Following USFDA Guidelines in Regards to USP 232 and USP 233

It hasn't been any surprise that the time is finally upon us for regulation changes in the determination of metal toxicity within pharmaceuticals. Public outcry and concerns risen by the pharmaceutical industry resulted in collaborations between the United States Pharmacopeia (USP) Convention, the United States Food and Drug Administration (USFDA), and industry experts in an effort to update a century old USP chapter for detecting trace heavy metals. USP chapter 232 and USP chapter 233 specifically address modern issues regulators were unaware of when the original USP chapter 231 was first drafted. While the actual regulations are only now going into effect, the industry had been notified of the changes a few years earlier.
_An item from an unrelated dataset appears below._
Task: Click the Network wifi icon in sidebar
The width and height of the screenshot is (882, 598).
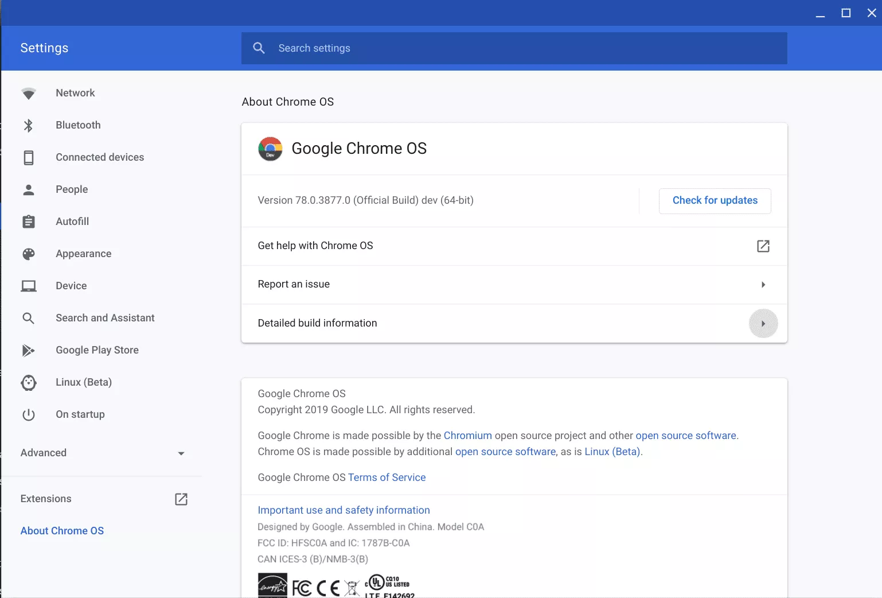Action: [29, 94]
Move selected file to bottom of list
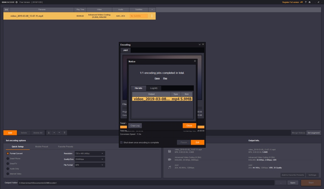The height and width of the screenshot is (189, 324). click(64, 133)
All manufacturers, distributors and other entities marketing drugs within the United States are already expected to be compliant.
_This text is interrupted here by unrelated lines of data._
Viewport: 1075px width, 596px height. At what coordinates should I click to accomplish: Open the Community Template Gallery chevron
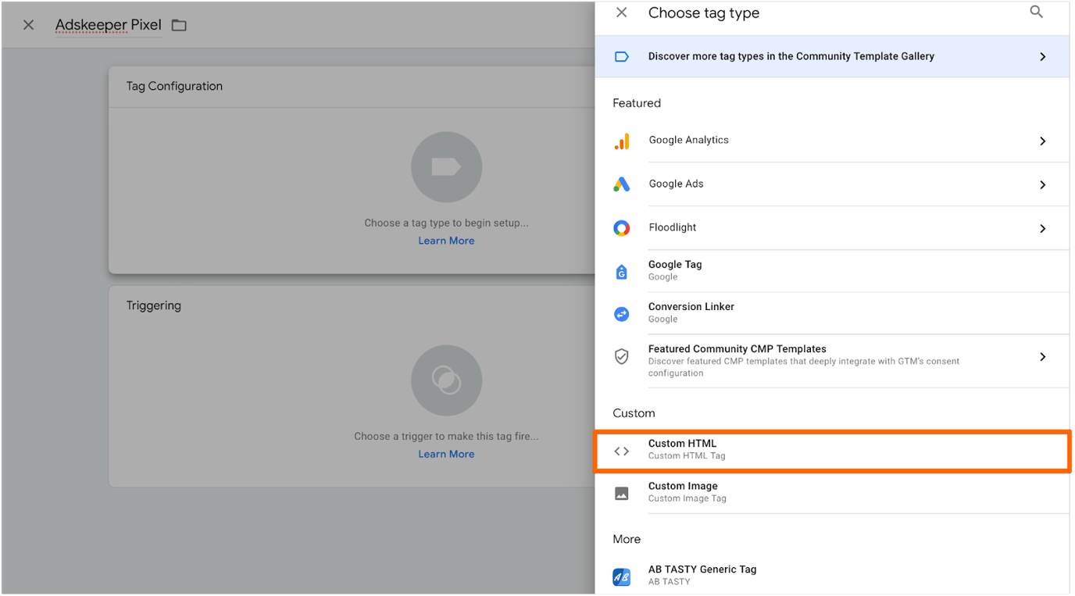click(x=1042, y=56)
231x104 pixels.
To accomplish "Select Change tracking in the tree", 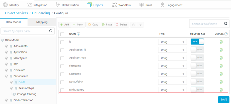I will click(27, 94).
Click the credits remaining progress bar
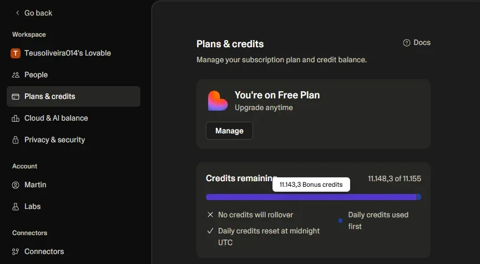Screen dimensions: 480x264 pos(311,197)
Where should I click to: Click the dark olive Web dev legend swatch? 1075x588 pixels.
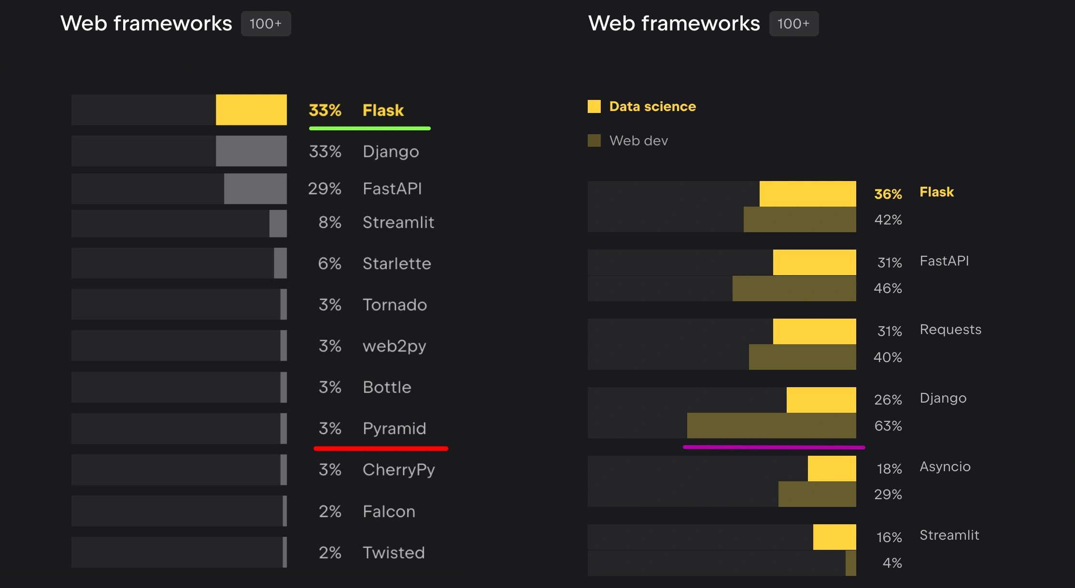594,140
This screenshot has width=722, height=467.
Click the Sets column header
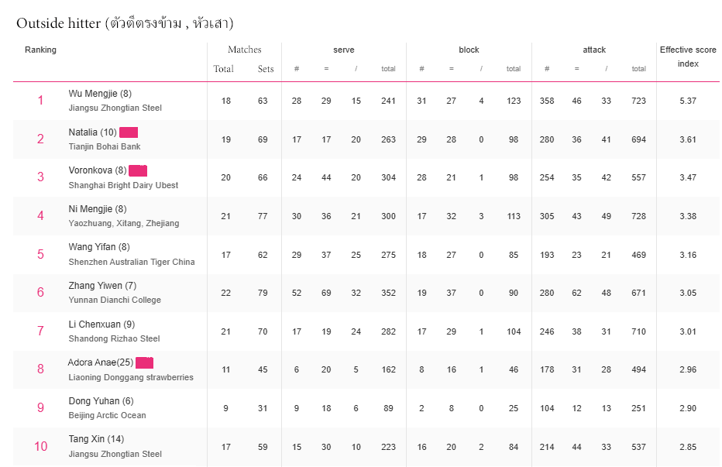pyautogui.click(x=266, y=69)
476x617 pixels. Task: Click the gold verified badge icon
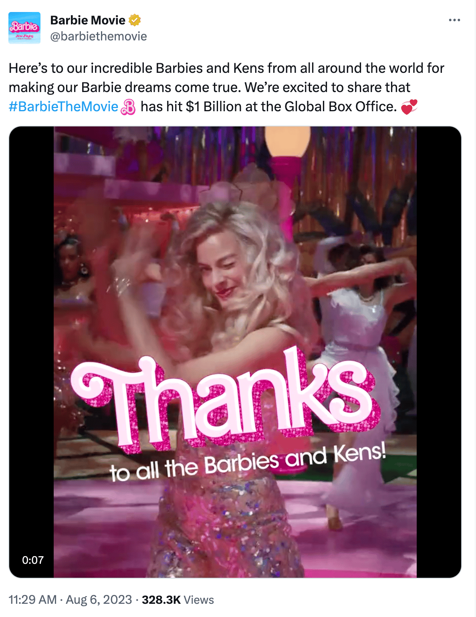pos(135,20)
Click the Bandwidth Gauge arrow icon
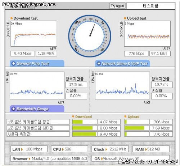 (x=14, y=109)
The role of the USFDA versus the USP

The primary role of the USFDA is protecting the public's health through regulatory guidelines, such as USP 232 and USP 233. The USFDA also supervises the industry through inspections and investigations, and they enforce laws governing food safety, prescription and over-the counter drugs, and various other venues. Any new drugs are required to go through extensive testing before being introduced to the marketplace. The USFDA also has extensive powers for enforcing post market recalls on dangerous or ineffective drugs.
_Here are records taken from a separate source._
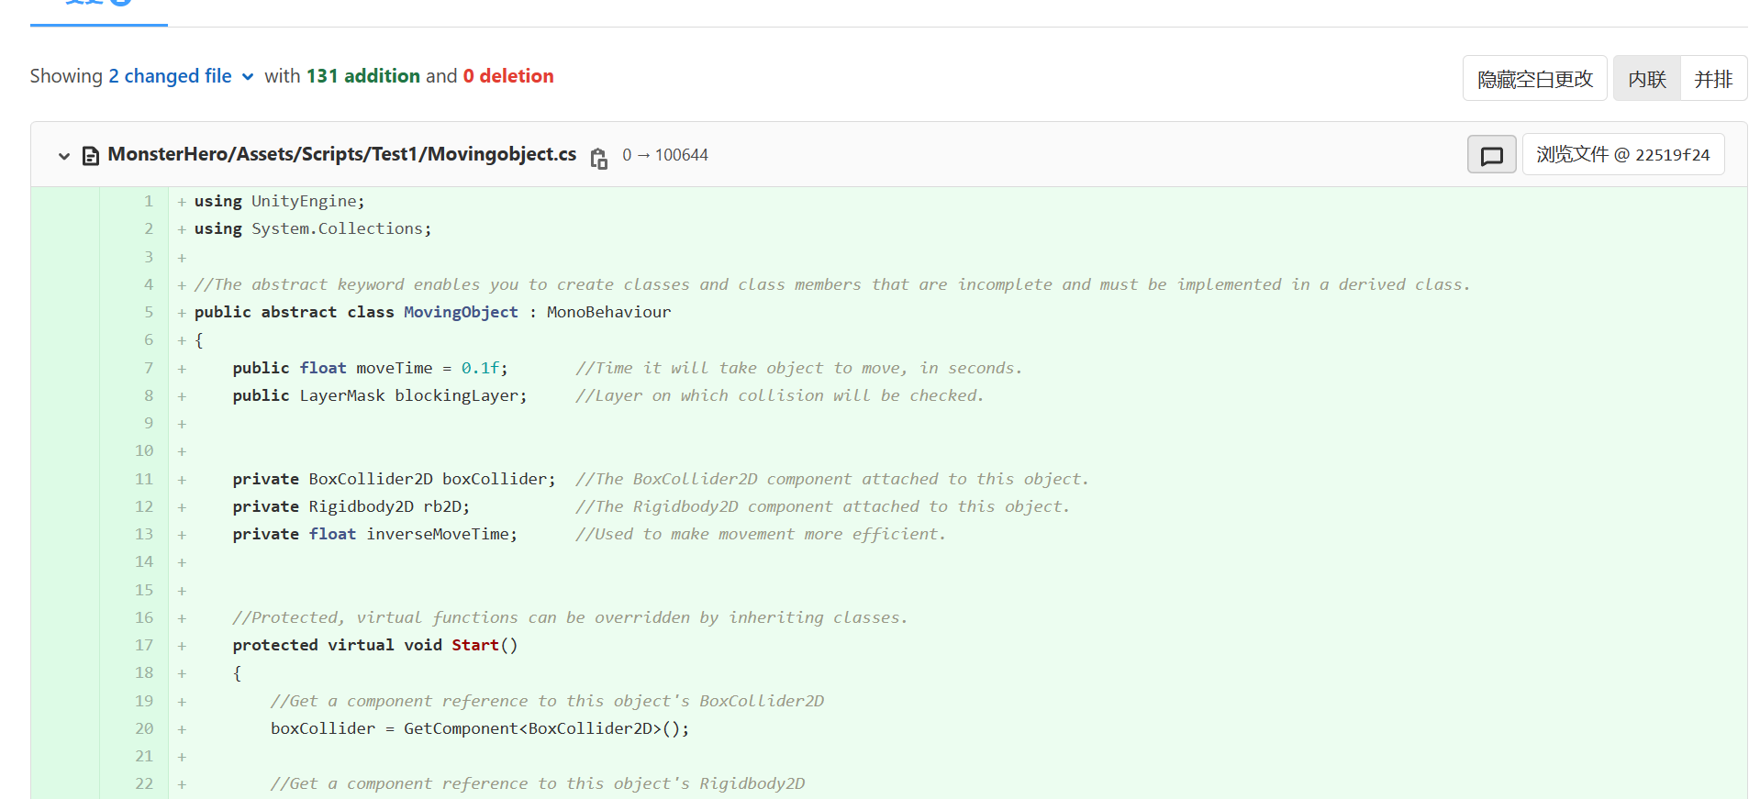Copy the Movingobject.cs file path
Viewport: 1760px width, 799px height.
click(x=598, y=158)
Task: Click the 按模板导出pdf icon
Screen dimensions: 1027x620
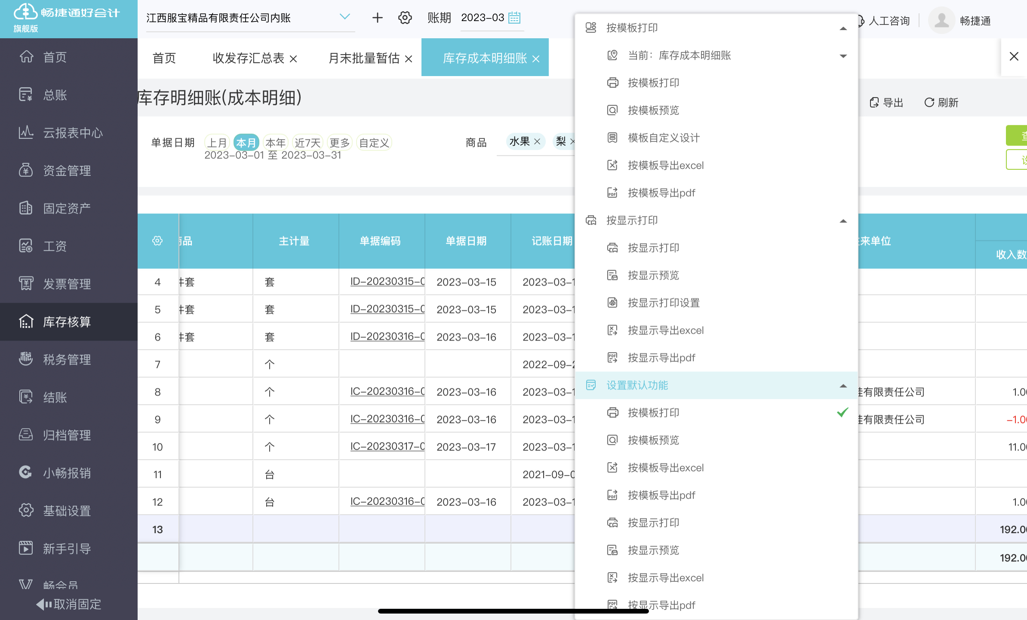Action: pos(612,192)
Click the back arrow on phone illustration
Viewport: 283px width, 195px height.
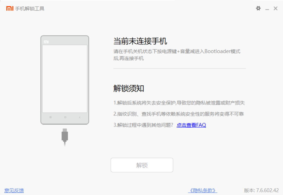coord(80,117)
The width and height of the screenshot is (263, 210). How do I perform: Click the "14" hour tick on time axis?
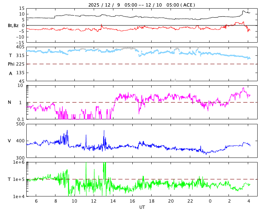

Unlike the USFDA, the USP does not enforce any of the guidelines. USP guidelines are widely accepted around the world as the standard for the entire pharmaceutical industry, or use some form that is closely related. Every year the USP publishes the United States Pharmacopeia with the National Formulary as a combined volume known as the USP-NF which provides the current written standards the USFDA enforces. USP chapter 232 and USP chapter 233 cover limits for elemental impurities and procedures for elemental impurities respectively.

USP chapter 232

Under the old USP 231 guidelines, the process of testing was antiquated and lacked reliable results. Although some elemental impurities didn't present the same problems as today, such as the various elements used in stainless steel manufacturing equipment. Some additional drawbacks included:


· Subjective analysis

· Loss of target analytes

· Time-consuming

· Broad based testing

· False negatives common

· Lack of modern limitations


USP chapter 232 provides permitted daily exposure limits for known elemental toxicities. It also provides adjusted dosages according to the prescribed method of dispersion.

USP chapter 233

USP chapter 233 deals with the procedures that are acceptable without specifying which procedure has to be utilized. Advanced equipment that use ultrasound, or even infrared, are designed to take measurements without corrupting the samples being tested. The new methods are expected to add accuracy, sensitivity, speed, and efficiency while still maintaining recoveries.

Modern procedures in a modern world

As the pharmaceutical industry continues to move forward as a multi-billion dollar industry, consumers, regulatory agencies, manufacturers and distributors have welcomed the new changes brought forth by USP chapter 232 and USP chapter 233. Every year, the USP adjusts their annual USP-NF, and every year the USFDA takes measures to regulate, supervise, and enforce these and other codes and laws designed to protect the health of the public. With the information and technology available in the modern world today, there are no excuses for ignorance. Staying current with applicable regulations is the responsibility of every pharmaceutical company, and when they fail to do so, it is the duty of the consumer to report them to the USFDA. It is through these combined efforts the pharmaceutical industry is able to provide their much needed medicines to the public while making the necessary adjustments to do it safely and responsibly.